On the first day of his visit, Pope Benedict signed a major document calling on Catholics in the Middle East to engage in dialogue with Orthodox, Jewish and Muslim neighbors but also to affirm and defend their right to live freely in the region where Christianity was born.

In a ceremony at the Melkite Catholic Basilica of St. Paul in Harissa Sept. 14, Pope Benedict signed the apostolic exhortation.

Esteem for Islam

A section dedicated to interreligious dialogue encouraged Christians to “esteem” the region’s dominant religion, Islam, lamenting that “both sides have used doctrinal differences as a pretext for justifying, in the name of religion, acts of intolerance, discrimination, marginalization and even of persecution.”

Yet in a reflection of the precarious position of Christians in most of the region today, where they frequently experience negative legal and social discrimination, the pope called for Arab societies to “move beyond tolerance to religious freedom.”

The “pinnacle of all other freedoms,” religious freedom is a “sacred and inalienable right,” which includes the “freedom to choose the religion which one judges to be true and to manifest one’s beliefs in public,” the pope wrote.

It is a civil crime in some Muslim countries for Muslims to convert to another faith and, in Saudi Arabia, Catholic priests have been arrested for celebrating Mass, even in private.
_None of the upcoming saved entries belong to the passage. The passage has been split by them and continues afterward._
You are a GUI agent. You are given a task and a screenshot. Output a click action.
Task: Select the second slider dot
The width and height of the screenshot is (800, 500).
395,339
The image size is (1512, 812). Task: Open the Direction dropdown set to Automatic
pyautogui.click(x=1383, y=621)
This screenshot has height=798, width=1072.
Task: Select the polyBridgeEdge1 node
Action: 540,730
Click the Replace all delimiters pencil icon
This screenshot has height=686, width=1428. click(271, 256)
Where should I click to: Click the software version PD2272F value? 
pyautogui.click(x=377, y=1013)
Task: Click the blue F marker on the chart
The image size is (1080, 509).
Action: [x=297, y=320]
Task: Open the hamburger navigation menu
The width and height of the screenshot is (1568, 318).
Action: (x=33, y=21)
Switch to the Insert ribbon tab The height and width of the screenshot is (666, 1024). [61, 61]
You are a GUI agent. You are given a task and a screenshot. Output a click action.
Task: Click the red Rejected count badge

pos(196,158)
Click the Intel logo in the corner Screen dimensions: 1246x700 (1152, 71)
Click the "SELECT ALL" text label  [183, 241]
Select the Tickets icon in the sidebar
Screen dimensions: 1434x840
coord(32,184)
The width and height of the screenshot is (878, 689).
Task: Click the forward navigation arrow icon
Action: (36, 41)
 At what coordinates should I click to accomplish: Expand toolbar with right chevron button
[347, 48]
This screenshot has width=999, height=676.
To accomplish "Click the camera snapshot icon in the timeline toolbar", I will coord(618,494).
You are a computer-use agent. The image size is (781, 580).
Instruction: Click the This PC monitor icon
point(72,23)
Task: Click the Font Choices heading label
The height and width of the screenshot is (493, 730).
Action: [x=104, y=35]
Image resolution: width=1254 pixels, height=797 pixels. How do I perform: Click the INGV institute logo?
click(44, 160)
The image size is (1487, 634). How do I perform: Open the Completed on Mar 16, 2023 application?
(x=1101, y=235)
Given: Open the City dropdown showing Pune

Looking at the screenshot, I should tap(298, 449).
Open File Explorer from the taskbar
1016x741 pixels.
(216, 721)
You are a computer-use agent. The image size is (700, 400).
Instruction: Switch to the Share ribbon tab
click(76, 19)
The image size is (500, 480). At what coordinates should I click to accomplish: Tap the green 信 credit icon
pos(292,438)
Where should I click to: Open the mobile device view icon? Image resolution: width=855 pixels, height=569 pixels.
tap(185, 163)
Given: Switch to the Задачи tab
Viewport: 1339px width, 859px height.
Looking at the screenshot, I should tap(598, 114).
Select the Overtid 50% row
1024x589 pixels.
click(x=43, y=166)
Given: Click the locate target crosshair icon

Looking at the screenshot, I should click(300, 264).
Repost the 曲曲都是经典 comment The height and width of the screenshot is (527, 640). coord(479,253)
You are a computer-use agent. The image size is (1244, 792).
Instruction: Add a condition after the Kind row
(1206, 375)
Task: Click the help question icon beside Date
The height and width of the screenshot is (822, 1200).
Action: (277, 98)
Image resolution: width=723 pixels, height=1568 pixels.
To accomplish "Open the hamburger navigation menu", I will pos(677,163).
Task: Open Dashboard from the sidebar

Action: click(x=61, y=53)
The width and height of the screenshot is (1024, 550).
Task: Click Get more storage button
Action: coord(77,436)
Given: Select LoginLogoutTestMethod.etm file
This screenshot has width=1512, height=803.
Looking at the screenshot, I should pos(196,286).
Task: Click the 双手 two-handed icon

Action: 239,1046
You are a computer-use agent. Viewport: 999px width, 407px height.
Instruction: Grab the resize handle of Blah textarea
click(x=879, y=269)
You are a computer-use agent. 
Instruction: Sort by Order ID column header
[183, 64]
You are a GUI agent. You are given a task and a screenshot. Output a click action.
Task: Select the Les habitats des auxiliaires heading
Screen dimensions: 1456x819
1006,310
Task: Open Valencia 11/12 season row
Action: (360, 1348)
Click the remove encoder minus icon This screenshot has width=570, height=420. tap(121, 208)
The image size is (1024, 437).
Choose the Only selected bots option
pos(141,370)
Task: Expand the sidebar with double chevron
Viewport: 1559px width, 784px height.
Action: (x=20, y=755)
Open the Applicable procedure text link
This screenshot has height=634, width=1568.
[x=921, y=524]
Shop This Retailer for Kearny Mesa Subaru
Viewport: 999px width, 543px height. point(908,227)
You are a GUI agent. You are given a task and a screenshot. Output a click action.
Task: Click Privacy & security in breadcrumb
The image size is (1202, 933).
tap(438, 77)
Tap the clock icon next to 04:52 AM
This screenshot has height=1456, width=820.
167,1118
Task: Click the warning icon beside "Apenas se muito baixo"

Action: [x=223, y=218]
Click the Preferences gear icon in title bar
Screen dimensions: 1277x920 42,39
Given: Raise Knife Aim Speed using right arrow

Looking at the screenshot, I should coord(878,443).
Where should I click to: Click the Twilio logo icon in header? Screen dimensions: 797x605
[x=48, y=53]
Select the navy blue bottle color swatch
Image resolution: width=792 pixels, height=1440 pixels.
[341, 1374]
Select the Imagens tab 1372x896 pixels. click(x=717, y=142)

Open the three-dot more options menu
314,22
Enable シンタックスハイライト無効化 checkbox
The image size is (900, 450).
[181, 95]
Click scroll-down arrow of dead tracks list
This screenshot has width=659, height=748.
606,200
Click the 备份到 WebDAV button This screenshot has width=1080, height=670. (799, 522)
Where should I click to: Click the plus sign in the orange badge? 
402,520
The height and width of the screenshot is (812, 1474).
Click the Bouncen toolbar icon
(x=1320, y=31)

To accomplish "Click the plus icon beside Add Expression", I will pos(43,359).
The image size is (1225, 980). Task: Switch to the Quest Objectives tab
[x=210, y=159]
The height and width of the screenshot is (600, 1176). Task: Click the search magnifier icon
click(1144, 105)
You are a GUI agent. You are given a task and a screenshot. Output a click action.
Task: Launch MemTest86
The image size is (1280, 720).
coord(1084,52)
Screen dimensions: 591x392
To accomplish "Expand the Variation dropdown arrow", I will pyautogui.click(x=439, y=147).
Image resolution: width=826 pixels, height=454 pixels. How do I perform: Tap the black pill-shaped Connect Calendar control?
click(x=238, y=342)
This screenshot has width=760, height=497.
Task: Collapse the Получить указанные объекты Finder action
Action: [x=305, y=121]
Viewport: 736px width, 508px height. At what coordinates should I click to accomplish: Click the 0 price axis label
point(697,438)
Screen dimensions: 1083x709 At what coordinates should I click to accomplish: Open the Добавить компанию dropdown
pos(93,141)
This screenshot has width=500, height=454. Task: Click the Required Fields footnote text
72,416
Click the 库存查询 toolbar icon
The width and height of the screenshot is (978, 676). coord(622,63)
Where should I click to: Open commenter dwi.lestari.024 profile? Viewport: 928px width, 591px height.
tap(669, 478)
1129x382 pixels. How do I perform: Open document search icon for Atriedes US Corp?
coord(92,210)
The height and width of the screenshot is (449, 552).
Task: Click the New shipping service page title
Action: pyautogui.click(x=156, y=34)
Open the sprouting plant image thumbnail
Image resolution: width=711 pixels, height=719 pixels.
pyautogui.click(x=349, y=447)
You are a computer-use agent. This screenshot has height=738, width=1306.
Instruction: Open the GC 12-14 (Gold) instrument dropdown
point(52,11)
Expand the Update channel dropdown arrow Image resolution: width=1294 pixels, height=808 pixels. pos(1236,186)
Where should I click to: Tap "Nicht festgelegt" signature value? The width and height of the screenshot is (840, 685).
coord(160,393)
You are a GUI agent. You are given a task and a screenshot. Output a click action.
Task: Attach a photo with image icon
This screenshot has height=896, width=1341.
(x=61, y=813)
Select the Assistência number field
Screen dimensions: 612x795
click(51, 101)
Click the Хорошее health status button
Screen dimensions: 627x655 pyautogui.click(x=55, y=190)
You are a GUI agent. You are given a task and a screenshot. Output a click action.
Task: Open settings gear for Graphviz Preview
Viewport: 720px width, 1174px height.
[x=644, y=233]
The papal document, called an apostolic exhortation, denounced “religious fundamentalism” as the opposite extreme of the secularization that Pope Benedict has often criticized in the context of contemporary Western society.

Fundamentalism, which “afflicts all religious communities,” thrives on “economic and political instability, a readiness on the part of some to manipulate others, and a defective understanding of religion,” the pope wrote. “It wants to gain power, at times violently, over individual consciences, and over religion itself, for political reasons.”

Many Christians in the Middle East have expressed growing alarm at the rise of Islamist extremism, especially since the so-called Arab Spring democracy movement has toppled or threatened secular regimes that guaranteed religious minorities the freedom to practice their faith.

Earlier in the day, the pope told reporters accompanying him on the plane from Rome that the Arab Spring represented positive aspirations for democracy and liberty and hence a “renewed Arab identity.” But he warned against the danger of forgetting that “human liberty is always a shared reality,” and consequently failing to protect the rights of Christian minorities in Muslim countries.

Pope Benedict XVI celebrates Mass on the waterfront in Beirut Sept. 16. At far left is Maronite Catholic Patriarch Bechara Rai.

Denouncing Discrimination Against Women

The apostolic exhortation criticized another aspect of social reality in the Middle East by denouncing the “wide variety of forms of discrimination” against women in the region.

“In recognition of their innate inclination to love and protect human life, and paying tribute to their specific contribution to education, health care, humanitarian work and the apostolic life,” Pope Benedict wrote, “I believe that women should play, and be allowed to play, a greater part in public and ecclesial life.”

In his speech at the document’s signing, Pope Benedict observed that Sept. 14 was the feast of the Exaltation of Holy Cross, a celebration associated with Emperor Constantine the Great, who in the year 313 granted religious freedom in the Roman Empire and was later baptized.

The pope urged Christians in the Middle East to “act concretely … in a way like that of the Emperor Constantine, who could bear witness and bring Christians forth from discrimination to enable them openly and freely to live their faith in Christ crucified, dead and risen for the salvation of all.”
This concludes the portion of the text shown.